La dysplasie du coude

 

 

Définition La dysplasie du coude est une anomalie de développement de l’articulation du coude responsable d'arthrose plus ou moins invalidante. L'articulation du coude est assez complexe, elle fait l'union entre 3 os : le radius et l'ulna d'une part avec l'humérus d'autre part. Une anomalie de développement sur l'un de ces os interrompt la continuité dans les surfaces articulaires qui ne glissent plus alors correctement les unes sur les autres.

Il y a 4 affections qui entraînent cette dysplasie :

- L'incongruence articulaire

- La non-union du processus anconné

- La fragmentation du processus coronoïde

- L'ostéochondrite disséquante du coude

 

Diagnostic - Dépistage :

- le chiot boite d'un antérieur ou bien il refuse l'exercice. Lorsqu'il est assis il place l'antérieur atteint en "rotation externe" c'est à dire qu'il tourne le poignet vers l'extérieur.

- La palpation de l'articulation est douloureuse

- Une radio doit être faite par votre vétérinaire dès 15 mois (ou plus tôt si un problème surgit avant bien sûr) selon le protocole du club de race.

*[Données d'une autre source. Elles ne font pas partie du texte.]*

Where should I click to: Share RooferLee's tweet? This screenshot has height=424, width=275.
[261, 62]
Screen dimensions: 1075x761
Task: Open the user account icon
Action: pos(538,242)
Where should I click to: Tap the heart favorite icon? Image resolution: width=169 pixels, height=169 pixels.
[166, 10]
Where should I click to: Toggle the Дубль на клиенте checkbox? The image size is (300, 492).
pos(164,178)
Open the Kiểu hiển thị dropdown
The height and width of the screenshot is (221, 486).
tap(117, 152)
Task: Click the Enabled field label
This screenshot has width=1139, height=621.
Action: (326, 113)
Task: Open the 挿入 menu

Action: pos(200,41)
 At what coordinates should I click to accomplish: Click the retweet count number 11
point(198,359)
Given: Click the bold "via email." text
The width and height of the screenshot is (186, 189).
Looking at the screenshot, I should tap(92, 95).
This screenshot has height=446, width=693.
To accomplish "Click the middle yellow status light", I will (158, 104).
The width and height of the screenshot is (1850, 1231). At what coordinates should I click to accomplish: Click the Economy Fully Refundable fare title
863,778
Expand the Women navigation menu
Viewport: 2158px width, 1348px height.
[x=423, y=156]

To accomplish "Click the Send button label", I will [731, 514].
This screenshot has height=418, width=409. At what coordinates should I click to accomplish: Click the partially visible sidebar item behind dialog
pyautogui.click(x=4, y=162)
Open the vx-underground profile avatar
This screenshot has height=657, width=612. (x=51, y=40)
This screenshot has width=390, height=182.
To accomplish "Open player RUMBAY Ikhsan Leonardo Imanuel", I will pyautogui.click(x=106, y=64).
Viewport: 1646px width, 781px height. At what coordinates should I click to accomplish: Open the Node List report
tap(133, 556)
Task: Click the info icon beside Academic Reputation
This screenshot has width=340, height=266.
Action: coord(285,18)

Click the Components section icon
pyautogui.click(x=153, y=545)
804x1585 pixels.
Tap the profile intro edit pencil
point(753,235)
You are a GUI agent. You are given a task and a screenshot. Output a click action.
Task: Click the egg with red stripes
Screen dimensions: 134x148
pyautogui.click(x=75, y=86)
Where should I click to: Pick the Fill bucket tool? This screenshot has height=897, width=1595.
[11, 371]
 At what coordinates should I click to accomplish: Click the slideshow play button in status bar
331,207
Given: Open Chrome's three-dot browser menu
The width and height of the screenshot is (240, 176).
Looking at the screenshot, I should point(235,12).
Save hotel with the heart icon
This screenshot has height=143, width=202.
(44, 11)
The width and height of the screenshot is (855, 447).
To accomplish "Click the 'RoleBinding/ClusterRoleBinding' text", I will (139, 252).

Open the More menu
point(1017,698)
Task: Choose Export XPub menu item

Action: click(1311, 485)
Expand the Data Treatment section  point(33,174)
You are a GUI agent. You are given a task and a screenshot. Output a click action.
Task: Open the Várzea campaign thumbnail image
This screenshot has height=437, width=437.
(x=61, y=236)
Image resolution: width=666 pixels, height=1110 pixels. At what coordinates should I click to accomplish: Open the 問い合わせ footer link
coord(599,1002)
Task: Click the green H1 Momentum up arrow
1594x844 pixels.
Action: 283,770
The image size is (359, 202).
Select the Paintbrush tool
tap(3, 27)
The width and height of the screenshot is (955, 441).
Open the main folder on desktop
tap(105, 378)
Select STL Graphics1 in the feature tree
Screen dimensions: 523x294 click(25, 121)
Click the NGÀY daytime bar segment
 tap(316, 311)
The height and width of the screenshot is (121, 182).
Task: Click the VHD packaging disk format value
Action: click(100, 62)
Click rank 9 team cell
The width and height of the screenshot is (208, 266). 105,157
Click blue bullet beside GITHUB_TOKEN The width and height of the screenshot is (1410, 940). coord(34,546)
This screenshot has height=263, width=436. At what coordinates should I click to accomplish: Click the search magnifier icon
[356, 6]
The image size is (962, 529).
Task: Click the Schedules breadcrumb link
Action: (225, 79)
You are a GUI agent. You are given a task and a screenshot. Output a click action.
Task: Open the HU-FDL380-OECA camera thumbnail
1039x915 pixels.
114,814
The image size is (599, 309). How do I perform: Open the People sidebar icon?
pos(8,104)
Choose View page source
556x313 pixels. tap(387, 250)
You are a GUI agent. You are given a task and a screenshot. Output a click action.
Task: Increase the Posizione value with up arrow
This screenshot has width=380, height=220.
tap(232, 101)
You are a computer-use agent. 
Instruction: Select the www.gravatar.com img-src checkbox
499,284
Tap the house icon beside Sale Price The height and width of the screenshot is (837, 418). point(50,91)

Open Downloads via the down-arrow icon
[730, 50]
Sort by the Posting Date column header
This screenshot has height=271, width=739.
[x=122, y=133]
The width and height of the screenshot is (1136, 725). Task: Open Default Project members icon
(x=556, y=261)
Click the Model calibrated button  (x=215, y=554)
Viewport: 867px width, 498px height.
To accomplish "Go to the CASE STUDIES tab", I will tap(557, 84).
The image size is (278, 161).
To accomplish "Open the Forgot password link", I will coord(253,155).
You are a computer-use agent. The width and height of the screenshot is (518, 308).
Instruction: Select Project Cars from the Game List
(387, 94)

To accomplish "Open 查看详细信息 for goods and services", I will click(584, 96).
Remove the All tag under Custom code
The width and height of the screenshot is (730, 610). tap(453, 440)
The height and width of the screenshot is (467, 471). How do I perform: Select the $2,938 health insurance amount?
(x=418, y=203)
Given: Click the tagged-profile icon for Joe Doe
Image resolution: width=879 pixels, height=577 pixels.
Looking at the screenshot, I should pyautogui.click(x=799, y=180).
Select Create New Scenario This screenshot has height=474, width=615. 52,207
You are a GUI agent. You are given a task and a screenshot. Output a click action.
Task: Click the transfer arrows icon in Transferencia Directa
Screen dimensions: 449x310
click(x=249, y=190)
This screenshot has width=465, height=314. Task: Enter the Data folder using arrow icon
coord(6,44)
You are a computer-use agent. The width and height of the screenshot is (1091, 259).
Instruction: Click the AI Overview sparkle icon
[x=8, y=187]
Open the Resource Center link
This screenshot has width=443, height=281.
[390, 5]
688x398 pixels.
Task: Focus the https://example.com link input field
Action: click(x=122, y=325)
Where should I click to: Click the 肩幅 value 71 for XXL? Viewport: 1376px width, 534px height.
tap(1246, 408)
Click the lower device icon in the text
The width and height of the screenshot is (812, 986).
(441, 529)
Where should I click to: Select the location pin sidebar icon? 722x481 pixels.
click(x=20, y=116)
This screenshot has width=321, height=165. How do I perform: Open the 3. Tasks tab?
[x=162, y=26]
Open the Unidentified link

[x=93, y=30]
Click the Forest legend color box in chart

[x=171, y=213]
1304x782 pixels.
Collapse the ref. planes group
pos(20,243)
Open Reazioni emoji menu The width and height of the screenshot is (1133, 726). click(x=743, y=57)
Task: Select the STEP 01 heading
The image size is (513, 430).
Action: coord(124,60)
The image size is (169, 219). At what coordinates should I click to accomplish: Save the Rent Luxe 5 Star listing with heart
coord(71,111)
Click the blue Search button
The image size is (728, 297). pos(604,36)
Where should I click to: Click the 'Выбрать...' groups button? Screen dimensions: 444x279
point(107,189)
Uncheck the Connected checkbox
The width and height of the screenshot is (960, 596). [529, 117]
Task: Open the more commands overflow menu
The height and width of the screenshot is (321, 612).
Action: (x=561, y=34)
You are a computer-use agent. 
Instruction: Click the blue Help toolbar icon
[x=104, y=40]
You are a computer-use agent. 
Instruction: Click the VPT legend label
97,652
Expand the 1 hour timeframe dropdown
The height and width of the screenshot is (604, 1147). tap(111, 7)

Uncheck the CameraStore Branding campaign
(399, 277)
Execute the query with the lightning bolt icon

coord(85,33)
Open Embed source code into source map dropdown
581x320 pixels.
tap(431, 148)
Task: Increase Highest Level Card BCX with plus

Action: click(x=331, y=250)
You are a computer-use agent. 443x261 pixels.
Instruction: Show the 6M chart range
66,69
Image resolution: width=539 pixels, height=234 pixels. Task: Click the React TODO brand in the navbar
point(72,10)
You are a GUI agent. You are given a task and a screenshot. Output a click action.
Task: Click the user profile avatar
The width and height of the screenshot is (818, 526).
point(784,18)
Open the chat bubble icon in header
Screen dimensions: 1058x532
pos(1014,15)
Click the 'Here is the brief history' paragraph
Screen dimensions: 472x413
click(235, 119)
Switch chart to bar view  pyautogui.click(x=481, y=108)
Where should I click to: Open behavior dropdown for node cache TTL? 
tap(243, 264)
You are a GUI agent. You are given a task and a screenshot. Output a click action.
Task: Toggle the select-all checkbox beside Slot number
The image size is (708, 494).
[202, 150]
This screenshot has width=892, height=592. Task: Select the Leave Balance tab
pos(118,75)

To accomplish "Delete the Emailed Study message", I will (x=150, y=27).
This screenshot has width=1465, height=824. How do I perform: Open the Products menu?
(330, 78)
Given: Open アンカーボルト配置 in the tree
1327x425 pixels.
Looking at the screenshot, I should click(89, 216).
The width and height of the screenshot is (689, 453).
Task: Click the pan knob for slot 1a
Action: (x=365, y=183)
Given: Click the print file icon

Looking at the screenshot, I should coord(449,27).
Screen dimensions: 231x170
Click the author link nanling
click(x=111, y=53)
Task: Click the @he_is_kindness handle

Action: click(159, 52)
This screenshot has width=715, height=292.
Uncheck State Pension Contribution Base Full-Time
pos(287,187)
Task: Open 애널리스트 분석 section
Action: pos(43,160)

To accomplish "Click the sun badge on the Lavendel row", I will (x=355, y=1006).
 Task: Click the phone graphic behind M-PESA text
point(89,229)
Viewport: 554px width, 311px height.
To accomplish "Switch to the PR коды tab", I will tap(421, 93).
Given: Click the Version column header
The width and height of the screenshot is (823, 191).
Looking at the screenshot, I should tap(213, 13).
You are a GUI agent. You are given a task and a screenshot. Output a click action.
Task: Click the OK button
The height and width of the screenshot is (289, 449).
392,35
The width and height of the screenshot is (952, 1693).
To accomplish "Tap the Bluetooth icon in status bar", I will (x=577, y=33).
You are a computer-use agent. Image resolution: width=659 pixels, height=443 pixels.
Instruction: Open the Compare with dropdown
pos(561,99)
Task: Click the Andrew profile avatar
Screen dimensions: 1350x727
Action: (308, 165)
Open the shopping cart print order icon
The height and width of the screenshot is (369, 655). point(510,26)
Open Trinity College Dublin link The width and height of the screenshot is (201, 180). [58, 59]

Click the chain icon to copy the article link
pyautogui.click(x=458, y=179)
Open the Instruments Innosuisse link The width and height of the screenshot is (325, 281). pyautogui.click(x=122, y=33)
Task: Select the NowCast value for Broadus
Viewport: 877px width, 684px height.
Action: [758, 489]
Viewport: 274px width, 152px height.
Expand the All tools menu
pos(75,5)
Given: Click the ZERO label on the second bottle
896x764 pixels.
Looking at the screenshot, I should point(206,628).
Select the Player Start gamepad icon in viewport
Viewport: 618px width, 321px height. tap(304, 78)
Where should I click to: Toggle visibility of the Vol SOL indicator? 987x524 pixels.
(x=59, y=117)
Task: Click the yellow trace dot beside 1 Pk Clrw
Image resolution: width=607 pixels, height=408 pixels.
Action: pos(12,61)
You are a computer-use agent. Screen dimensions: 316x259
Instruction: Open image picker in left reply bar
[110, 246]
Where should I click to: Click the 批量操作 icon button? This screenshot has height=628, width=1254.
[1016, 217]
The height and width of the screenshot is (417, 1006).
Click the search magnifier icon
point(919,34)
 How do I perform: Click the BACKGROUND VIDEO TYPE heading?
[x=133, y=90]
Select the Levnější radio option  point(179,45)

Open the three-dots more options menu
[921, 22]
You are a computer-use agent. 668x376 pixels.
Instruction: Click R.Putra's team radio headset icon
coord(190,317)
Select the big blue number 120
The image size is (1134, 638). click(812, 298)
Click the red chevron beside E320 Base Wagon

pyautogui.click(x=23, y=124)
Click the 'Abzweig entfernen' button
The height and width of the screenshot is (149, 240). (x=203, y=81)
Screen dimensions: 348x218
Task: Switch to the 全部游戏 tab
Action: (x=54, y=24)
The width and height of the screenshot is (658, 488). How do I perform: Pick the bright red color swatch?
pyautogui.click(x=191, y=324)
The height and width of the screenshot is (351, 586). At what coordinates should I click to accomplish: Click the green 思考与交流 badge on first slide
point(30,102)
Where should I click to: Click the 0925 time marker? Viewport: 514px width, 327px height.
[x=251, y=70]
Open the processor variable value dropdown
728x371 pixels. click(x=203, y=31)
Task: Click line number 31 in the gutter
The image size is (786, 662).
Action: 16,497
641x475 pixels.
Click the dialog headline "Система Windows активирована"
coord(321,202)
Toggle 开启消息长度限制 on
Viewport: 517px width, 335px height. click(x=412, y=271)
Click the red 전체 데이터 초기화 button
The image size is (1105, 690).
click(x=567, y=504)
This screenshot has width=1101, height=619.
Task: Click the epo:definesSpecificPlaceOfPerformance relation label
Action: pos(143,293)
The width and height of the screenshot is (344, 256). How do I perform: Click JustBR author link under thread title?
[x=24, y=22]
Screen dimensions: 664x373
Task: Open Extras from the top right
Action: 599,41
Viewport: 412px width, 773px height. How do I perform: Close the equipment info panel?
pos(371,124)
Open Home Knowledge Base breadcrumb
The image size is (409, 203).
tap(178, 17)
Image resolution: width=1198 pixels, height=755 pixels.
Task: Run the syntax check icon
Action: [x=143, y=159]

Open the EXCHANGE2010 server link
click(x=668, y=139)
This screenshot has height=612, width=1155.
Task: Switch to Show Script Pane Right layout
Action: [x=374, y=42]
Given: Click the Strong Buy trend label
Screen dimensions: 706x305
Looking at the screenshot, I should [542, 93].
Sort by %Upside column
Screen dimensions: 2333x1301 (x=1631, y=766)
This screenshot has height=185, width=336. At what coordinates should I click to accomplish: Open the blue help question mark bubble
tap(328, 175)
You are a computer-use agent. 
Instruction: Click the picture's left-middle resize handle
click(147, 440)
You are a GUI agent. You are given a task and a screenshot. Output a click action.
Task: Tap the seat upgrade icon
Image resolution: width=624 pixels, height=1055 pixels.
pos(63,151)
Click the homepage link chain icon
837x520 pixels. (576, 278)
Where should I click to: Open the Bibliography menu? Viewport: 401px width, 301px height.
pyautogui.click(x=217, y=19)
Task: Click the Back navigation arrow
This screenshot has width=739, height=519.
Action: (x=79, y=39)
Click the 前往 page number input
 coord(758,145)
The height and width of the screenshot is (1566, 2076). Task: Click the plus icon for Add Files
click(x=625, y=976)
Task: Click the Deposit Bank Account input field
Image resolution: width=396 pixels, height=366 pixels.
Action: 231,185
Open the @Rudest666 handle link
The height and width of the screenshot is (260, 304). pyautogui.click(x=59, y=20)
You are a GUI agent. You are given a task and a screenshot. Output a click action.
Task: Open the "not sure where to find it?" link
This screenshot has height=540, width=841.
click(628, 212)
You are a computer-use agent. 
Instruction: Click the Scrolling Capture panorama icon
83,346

- La lecture doit être faite par le lecteur officiel du club de race. La notation sera faite selon la grille suivante :

Notation

Etat des coudes

0

Absence de dysplasie radiologiquement visible

SL

Stade Limite

1

Dysplasie légère

2

Dysplasie moyenne

3

Dysplasie sévère

Pour l'instant, le club de race recommande de ne pas faire reproduire les chiens qui sont 3.

 

Héritabilité : Tout comme la dysplasie de la hanche, on pense qu'il s'agit :

- d'une maladie à composante génétique

- qui implique de très nombreux gènes (probablement plus que pour la hanche puisque 3 os sont concernés)

- dont l'expression est influencé par les facteurs extérieurs

Nous avons le même problème que pour les hanches, à savoir que nous ne pouvons restreindre trop notre pool génétique. Le club de race préconise de ne plus faire reproduire les sujets atteint au stade 3 ; il est de la responsabilité de l'éleveur de faire attention à ses mariages et de doser les risques pris. Mais il est encore et toujours de la responsabilité du propriétaire de l'animal de ne pas le laisser sous l'action de facteurs aggravants.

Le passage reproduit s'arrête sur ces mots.